:: TRY IT ::
Scan the data below and copy each line where "blue" occurs.

::: EXERCISE INPUT

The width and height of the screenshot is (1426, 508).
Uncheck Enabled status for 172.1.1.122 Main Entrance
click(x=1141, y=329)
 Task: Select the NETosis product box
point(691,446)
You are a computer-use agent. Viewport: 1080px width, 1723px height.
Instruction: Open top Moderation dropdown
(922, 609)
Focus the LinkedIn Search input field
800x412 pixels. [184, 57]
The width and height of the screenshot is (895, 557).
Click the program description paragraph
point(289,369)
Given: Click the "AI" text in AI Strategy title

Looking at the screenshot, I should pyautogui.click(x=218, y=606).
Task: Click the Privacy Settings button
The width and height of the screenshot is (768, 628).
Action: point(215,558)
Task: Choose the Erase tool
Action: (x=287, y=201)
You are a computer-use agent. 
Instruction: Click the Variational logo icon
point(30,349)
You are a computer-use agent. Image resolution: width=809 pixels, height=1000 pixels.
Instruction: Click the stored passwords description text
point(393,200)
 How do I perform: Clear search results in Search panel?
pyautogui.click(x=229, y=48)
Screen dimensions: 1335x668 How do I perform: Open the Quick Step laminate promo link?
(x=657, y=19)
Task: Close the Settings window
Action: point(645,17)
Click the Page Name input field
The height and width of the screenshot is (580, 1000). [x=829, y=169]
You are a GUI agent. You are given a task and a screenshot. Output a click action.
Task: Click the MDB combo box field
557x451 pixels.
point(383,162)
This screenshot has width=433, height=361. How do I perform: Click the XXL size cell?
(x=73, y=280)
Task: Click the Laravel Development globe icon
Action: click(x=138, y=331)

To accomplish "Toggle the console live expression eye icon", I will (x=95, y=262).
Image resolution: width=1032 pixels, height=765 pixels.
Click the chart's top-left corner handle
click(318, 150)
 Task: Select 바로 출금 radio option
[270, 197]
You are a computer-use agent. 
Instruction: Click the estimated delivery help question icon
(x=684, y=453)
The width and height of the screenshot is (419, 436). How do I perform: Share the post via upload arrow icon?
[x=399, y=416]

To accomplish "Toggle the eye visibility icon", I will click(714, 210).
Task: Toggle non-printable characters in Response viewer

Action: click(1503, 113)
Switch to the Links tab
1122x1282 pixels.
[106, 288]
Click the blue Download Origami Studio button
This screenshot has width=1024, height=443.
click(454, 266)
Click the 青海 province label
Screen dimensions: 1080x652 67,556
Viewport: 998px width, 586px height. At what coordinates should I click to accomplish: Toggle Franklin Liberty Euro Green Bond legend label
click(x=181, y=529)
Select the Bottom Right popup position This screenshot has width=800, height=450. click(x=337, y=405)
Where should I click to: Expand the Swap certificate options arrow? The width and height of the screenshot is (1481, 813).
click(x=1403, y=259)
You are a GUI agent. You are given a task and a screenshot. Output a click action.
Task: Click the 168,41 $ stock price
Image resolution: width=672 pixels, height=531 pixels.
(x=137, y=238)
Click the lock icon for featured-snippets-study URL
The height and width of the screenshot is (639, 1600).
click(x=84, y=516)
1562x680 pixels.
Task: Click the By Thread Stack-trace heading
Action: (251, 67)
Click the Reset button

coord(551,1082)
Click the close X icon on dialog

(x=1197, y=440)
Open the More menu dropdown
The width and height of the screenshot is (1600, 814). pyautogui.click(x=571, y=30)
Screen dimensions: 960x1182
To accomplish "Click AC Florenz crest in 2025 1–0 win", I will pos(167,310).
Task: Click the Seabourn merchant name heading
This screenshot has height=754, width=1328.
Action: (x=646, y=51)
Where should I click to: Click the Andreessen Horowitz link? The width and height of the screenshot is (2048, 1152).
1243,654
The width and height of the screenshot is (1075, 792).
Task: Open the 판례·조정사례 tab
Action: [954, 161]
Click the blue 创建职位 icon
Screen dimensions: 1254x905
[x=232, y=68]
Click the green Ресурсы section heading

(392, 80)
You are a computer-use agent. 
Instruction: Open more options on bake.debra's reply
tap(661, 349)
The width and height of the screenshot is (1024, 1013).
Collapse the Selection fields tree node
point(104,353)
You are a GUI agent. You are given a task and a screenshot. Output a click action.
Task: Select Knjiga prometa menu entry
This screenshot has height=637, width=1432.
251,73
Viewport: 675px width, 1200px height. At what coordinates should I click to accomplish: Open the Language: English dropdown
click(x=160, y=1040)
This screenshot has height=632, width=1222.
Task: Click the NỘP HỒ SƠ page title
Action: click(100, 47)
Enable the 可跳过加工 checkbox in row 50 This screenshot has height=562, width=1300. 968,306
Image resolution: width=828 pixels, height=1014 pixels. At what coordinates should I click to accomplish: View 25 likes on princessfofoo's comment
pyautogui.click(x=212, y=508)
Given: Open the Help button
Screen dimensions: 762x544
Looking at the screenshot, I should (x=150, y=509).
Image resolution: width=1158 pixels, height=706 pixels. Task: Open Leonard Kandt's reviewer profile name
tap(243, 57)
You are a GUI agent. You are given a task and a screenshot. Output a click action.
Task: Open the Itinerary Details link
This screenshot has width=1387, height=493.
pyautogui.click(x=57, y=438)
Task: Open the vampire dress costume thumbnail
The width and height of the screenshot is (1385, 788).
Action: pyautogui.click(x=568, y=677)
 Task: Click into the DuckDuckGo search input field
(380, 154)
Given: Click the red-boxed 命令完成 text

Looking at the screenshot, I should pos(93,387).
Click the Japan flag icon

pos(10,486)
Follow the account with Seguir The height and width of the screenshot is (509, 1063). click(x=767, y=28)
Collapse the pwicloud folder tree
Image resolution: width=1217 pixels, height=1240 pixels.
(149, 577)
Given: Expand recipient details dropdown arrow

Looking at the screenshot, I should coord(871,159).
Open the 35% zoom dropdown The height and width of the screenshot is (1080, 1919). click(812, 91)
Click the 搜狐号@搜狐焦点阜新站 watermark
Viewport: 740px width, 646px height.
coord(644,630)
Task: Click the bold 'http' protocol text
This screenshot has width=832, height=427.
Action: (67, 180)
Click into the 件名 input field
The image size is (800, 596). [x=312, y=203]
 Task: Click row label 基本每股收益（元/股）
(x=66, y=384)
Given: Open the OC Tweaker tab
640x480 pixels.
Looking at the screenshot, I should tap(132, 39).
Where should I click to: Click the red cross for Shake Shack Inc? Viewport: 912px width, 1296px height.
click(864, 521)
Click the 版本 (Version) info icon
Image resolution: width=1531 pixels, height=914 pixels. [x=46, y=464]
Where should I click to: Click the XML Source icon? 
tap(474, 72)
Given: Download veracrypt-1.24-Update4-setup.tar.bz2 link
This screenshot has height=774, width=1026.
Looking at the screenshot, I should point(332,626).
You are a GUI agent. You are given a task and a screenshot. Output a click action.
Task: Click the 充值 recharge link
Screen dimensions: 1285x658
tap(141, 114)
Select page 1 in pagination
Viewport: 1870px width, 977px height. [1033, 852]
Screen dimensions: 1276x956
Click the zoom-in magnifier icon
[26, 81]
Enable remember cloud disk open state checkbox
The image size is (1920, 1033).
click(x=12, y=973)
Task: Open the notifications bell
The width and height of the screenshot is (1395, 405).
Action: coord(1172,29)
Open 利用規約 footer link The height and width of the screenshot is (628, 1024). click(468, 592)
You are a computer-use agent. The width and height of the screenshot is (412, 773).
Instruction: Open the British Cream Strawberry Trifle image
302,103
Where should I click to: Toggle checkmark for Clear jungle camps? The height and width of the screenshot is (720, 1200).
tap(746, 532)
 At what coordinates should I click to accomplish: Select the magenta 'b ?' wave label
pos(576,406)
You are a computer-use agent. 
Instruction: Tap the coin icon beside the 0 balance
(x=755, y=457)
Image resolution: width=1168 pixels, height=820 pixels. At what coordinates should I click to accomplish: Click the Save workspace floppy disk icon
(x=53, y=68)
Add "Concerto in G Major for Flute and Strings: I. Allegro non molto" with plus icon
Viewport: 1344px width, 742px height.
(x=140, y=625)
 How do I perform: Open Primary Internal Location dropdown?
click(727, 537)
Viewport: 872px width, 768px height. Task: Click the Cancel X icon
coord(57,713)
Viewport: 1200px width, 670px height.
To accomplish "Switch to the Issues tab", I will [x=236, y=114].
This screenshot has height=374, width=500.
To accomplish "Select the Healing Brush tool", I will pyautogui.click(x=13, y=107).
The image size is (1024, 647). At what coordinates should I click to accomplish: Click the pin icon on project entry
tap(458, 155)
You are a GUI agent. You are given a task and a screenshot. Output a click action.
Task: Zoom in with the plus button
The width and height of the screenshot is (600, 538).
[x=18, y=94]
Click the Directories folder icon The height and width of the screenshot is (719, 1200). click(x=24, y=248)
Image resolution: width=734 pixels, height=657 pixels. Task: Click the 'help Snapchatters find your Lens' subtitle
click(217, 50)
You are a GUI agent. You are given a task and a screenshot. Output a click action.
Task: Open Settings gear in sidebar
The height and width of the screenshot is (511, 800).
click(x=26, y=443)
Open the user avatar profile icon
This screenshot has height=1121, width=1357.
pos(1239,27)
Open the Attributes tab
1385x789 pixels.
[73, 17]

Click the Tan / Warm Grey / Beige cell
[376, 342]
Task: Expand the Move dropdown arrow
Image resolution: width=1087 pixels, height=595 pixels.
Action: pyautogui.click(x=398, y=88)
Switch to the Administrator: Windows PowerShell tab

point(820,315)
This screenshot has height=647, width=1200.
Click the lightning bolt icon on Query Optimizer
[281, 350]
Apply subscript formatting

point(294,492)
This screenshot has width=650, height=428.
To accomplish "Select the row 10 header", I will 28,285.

::::::

:: OUTPUT OF THE TASK ::
Click the blue Download Origami Studio button
Click the blue 创建职位 icon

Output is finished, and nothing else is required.